Mais il se distingue aussi des phonologues en que l’extension de la méthode « sémiologique » à tous les faits culturels ne se justifie pas pour lui au nom d’une hypothèse sur leur fonction (la communication), mais parce qu’ils présentent tous également cette propriété d’être essentiellement variables. Mieux : si on a besoin de la méthode structurale dans les sciences humaines, c’est parce qu’on ne peut jamais juger l’identité entre plusieurs actes (comme des motifs narratifs dans les mythes, ou des actes codés dans des rituels) sur la base de leurs seules ressemblances observables. Ce que Lévi-Strauss disait pour les mythes vaut pour tous les traits culturels. Supposons qu’on s’intéresse à l’histoire d’une pratique, comme mettre en prison les coupables : en se contentant de tracer une ligne continue jusqu’au premier témoignage de cet usage, on risque de commettre de graves contresens, car cette pratique, isolée abstraitement par nous, aura un sens tout à fait différent en fonction du système dans lequel elle s’inscrit ; peut-être même dans certains ne vaudra-t-elle pas comme telle. Et, inversement, il se peut qu’elle soit une manière d’être fidèle à un usage qui ne lui ressemble pas, mais dont on peut montrer qu’il occupe la même position dans un système de transformations. Ainsi, l’hypothèse selon laquelle les faits culturels sont des signes ne repose pas sur leur fonction, mais sur leur nature : ils ne peuvent être identifiés que si on les replace dans le système de signes, au sein duquel ils apparaissent comme substituables et différentiels.

Ainsi, il se peut qu’aussi bien la puissance de la méthode structurale que l’intérêt philosophique de ses résultats tiennent, non pas à ce qu’elle nie le caractère primordial de la liberté humaine, mais à qu’elle montre qu’on peut faire une science de ce dont la nature même est de varier, à condition de ne le définir que par la corrélation de différences. De fait, Louis Althusser, Michel Foucault, Gilles Deleuze, entre autres, y trouvèrent des instruments pour repenser l’histoire et le temps. Qu’ils aient eu le sentiment de devoir se distinguer du structuralisme presque aussitôt, tient sans doute au malentendu qui a accompagné l’extension de la méthode structurale.
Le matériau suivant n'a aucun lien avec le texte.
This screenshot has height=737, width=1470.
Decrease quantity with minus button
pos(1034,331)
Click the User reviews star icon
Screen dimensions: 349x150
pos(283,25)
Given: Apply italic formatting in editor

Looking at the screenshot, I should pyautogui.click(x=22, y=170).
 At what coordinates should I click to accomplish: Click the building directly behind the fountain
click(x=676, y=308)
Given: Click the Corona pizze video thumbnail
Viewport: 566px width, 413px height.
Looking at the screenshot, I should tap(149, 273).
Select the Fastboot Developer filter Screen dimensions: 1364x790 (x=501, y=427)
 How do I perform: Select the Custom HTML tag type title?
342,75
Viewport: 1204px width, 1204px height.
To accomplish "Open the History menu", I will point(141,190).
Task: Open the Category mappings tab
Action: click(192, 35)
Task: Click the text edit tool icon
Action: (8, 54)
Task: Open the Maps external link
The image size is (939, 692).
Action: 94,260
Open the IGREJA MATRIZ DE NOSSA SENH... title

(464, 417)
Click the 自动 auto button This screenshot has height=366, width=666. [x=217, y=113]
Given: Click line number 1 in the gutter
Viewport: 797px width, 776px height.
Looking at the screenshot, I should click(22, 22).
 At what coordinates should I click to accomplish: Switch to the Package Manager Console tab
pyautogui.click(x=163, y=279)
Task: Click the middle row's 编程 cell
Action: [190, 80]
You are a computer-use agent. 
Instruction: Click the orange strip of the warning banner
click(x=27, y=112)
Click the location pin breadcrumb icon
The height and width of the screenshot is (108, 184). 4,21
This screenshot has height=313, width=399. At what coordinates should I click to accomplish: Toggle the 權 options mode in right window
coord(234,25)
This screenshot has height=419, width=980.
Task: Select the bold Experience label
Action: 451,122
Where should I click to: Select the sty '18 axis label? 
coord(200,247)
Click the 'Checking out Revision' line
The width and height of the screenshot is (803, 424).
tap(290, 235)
On croyait y voir une réduction de l’humanité à un vaste tableau combinatoire, alors qu’il s’agissait avant tout de prendre conscience des problèmes que posent, aussi bien au savant qu’au philosophe, la simple délimitation de ces faits bien particuliers que sont les faits culturels. Mais il se peut aussi que cette confusion ait été nécessaire pour que certains, aiguillés par l’étrange histoire de ce mouvement renversé en son contraire en même temps qu’il triomphait, redécouvrent le problème qu’il chercha vainement à poser, et en montrent ainsi la toujours vibrante actualité.